We check the form of the expression once more by substituting $$x=0$$.

$$ \frac{\sin 0}{6(0)} = \frac{0}{0} $$

The expression is still in the indeterminate form $$\frac{0}{0}$$, which means we need to apply L'Hopital's Rule one more time.

**step6 Apply L'Hopital's Rule for the Third Time**

We apply L'Hopital's Rule for the third and final time to the numerator $$(\sin x)$$ and denominator $$(6x)$$.

$$ \lim_{x \to 0} \frac{\frac{d}{dx}(\sin x)}{\frac{d}{dx}(6x)} = \lim_{x \to 0} \frac{\cos x}{6} $$

**step7 Evaluate the Limit**

Now, we substitute $$x=0$$ into the expression $$\frac{\cos x}{6}$$. At this point, the expression is no longer indeterminate.

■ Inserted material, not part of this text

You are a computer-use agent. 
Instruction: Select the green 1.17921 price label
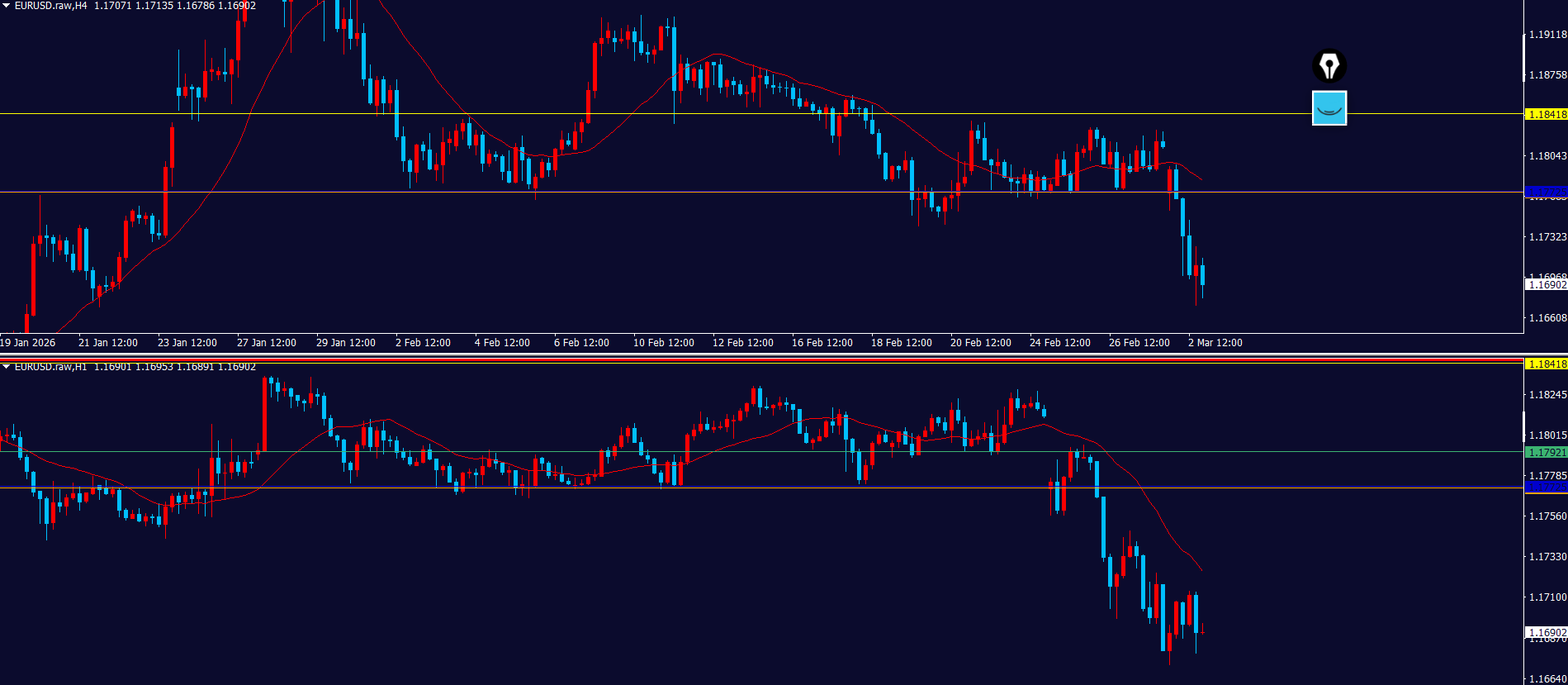[x=1546, y=452]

$$ \frac{\cos 0}{6} = \frac{1}{6} $$

Thus, the limit of the given expression as $$x \rightarrow 0$$ is $$\frac{1}{6}$$.

Alternative answer

Answer: $\frac{1}{6}$ Explain
This is a question about finding limits of indeterminate forms, especially when you get $\frac{0}{0}$ when you plug in the number. We use a cool trick called L'Hopital's Rule! . The solving step is:

Hey everyone! Alex Johnson here, ready to tackle this limit problem!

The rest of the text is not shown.